4. WaveGrad NN/ML [9]

[1] https://en.wikipedia.org/wiki/Overlap%E2%80%93add_method

[2] https://en.wikipedia.org/wiki/PSOLA -- Pitch-synchronous Overlap and Add

[3] https://en.wikipedia.org/wiki/MBROLA -- Multi-Band Resynthesis Overlap and Add

[4] https://en.wikipedia.org/wiki/Spectrogram

[5] https://en.wikipedia.org/wiki/Mel_scale

[6] https://en.wikipedia.org/wiki/Dennis_H._Klatt

[7] https://en.wikipedia.org/wiki/Linear_predictive_coding

[8] https://www.cs.cmu.edu/~awb/papers/ssw6/ssw6_294.pdf

[9] https://arxiv.org/abs/2009.00713 -- WaveGrad: Estimating Gradients for Waveform Generation

Does having it sound "natural" even matter for high-speed reading? I assumed it would be a hindrance at higher speeds because natural variation and randomness in a voice makes it harder to scan the voice (similar to how reading something handwritten tends to be harder than something that has been typeset). At least that's how I always feel whenever I listen to audiobooks that use "natural" voices - I always switch to the more robotic sounding ones because, in my experience, it's easier to scan once at 2x and beyond.

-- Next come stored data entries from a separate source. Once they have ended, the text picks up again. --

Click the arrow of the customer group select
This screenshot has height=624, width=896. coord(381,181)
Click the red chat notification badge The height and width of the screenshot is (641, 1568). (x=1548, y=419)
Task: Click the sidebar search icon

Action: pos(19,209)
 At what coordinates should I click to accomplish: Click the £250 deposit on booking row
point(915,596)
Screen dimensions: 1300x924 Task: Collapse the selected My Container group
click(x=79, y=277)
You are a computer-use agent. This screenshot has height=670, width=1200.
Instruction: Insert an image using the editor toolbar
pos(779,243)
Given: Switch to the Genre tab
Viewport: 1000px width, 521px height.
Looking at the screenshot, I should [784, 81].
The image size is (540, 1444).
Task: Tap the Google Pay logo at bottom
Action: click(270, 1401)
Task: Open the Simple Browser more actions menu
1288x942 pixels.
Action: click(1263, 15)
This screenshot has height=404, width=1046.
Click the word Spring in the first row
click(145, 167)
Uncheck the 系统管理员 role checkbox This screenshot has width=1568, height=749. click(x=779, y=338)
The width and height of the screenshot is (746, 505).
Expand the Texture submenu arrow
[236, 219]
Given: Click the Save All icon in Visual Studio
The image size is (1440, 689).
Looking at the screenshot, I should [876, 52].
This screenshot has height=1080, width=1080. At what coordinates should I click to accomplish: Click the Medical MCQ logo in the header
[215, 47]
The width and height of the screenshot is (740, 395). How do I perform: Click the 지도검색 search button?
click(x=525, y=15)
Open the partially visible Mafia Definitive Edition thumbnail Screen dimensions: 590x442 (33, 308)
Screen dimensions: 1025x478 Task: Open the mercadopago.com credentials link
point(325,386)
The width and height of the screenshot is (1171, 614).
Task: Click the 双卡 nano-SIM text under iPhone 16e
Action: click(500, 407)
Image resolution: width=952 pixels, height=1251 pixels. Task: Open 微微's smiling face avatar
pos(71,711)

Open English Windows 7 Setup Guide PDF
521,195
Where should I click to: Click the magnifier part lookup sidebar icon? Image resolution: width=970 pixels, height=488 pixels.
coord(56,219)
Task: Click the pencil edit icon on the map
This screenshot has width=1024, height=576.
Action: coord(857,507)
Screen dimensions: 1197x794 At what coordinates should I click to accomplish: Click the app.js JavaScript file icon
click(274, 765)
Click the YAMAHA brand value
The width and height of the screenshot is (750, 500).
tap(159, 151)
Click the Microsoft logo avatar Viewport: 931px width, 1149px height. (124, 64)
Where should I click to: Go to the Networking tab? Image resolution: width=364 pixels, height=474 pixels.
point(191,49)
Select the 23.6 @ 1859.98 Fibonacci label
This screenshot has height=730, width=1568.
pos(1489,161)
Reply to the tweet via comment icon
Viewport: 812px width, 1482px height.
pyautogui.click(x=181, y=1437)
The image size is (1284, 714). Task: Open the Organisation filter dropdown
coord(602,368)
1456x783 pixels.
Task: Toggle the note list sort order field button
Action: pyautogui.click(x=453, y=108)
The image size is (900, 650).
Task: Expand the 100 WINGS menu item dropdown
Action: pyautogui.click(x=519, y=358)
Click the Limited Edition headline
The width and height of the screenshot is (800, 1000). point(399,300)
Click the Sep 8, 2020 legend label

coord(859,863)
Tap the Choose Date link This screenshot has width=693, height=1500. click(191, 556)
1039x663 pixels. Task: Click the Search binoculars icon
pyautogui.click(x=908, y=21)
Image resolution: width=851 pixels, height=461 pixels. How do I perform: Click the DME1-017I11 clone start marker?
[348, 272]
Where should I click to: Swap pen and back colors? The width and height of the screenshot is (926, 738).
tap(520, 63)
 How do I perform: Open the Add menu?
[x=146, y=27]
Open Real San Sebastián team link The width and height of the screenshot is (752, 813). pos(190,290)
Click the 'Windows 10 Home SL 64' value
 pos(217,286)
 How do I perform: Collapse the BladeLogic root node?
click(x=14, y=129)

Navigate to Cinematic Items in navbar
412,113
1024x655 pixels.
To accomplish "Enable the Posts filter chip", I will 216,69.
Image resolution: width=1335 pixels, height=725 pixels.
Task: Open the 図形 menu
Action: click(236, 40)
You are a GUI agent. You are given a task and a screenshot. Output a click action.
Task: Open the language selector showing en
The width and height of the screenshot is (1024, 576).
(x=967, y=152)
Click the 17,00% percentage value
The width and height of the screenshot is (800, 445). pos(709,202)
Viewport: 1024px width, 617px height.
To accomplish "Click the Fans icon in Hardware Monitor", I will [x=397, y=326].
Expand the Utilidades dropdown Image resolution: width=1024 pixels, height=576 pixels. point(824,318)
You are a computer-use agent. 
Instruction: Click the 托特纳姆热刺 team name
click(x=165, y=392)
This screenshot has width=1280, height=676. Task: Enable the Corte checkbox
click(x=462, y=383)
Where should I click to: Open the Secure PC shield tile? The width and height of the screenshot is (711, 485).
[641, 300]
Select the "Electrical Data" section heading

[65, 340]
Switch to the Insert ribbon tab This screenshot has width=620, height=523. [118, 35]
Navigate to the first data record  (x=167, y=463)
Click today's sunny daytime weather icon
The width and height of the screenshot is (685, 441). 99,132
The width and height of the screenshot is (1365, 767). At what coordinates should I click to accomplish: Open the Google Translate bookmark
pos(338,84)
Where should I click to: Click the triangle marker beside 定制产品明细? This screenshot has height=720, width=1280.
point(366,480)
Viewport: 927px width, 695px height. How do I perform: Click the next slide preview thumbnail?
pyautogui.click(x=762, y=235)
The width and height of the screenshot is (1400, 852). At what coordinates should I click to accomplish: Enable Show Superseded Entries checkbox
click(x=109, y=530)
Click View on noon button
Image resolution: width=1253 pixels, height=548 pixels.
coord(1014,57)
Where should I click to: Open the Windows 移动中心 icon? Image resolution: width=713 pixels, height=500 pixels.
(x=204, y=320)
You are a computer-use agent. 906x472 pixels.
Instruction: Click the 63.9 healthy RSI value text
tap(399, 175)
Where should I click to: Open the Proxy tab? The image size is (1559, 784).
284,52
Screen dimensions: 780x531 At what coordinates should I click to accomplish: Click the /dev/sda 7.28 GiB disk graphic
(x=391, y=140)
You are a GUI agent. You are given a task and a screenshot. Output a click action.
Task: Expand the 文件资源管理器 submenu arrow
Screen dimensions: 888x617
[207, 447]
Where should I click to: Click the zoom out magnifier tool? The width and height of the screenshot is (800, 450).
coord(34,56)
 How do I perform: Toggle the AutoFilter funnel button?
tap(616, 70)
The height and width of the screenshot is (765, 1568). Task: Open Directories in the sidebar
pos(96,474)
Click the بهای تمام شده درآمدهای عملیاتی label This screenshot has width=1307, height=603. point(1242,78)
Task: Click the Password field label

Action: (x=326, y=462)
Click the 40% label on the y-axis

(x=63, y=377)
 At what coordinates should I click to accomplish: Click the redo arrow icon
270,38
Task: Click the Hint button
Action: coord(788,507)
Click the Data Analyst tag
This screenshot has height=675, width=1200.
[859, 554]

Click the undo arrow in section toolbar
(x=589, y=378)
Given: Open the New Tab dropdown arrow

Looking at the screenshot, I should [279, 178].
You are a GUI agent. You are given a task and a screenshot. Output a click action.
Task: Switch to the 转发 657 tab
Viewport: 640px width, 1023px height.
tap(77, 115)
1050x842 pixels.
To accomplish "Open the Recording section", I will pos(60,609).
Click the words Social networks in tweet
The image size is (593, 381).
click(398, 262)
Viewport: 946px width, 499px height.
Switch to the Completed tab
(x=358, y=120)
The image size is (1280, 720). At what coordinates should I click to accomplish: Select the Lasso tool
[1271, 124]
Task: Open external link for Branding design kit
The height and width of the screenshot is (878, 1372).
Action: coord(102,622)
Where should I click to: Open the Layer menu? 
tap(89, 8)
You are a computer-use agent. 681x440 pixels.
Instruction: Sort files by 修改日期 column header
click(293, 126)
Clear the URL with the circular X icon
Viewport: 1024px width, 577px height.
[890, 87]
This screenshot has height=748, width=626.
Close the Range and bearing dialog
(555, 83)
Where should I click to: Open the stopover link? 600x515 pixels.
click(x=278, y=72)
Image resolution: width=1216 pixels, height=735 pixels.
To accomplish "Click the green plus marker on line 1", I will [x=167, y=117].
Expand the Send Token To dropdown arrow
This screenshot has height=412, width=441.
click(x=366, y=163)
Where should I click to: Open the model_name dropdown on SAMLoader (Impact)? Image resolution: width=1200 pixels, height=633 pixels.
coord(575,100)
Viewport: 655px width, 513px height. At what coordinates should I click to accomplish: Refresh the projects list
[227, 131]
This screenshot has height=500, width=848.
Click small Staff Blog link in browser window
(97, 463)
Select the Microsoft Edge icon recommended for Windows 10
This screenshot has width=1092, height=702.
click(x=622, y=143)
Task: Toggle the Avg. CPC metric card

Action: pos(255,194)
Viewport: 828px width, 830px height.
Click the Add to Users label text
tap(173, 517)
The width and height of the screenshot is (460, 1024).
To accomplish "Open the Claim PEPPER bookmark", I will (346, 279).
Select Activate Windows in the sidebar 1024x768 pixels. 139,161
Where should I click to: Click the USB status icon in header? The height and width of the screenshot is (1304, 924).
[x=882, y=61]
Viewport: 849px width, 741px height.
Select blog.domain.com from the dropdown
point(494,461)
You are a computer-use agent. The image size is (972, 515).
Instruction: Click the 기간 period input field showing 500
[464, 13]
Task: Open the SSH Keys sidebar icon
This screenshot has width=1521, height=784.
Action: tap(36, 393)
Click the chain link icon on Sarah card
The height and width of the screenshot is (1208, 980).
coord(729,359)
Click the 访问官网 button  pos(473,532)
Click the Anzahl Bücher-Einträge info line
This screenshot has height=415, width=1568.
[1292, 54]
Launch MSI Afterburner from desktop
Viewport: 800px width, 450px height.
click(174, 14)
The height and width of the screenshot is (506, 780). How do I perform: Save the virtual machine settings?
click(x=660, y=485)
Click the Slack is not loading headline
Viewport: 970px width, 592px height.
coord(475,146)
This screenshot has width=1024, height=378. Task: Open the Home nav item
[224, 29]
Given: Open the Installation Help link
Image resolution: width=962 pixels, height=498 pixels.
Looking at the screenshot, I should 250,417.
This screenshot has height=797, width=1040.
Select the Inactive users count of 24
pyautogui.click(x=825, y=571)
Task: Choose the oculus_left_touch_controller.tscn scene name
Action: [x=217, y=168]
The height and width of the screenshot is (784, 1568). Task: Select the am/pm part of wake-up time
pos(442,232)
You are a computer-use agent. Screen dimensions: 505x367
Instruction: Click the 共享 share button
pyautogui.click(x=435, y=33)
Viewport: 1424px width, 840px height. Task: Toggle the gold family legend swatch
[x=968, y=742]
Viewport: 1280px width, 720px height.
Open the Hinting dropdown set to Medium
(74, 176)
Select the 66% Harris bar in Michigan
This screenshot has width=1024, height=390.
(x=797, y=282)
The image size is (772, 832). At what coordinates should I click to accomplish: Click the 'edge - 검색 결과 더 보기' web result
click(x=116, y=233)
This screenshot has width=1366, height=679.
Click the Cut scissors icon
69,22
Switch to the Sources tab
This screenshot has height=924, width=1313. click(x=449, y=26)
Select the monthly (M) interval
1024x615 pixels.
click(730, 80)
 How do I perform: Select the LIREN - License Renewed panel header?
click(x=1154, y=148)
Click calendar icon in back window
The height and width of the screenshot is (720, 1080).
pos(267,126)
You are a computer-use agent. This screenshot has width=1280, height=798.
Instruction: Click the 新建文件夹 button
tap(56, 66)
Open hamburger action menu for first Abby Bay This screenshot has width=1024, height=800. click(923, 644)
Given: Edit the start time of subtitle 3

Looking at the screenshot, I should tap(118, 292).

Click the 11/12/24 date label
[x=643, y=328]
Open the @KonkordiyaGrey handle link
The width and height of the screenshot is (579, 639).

My takeaway from the article is that accuracy of pronunciation, tweakability, and "time to first utterance" are what matter most.

Natural-sounding AI is like fancy cursive font for writing code, it slows things down. The right tool fits the job, and the job here is information retrieval.
I've been using a screen reader Chrome extension for 15 years using the Alex voice on MacOS. Some people find it robotic but I could not replace it yet. I speed it up to 1.4x. When I tried Eloquence voice now it sounded even more robotic, but I can relate to that.
Ive been using espeak for 20 years.

There doesn't need to be a way forward when the software 'just works' on every platform, I'm happily using it from my phone now.

Funny I've actually been digging into this problem recently. I have a webaudio reimplementation of Klatt 1980 driven by cmudict. It still sounds pretty ass, but it's very early days. This weekend I intend to go deep dive on the Delta rule system that powers Eloquence. There're so many interesting papers from the late 90s early 2000s I bet we could get something pretty remarkable that sounds even better than Eloquence and is incredibly fast and runs anywhere.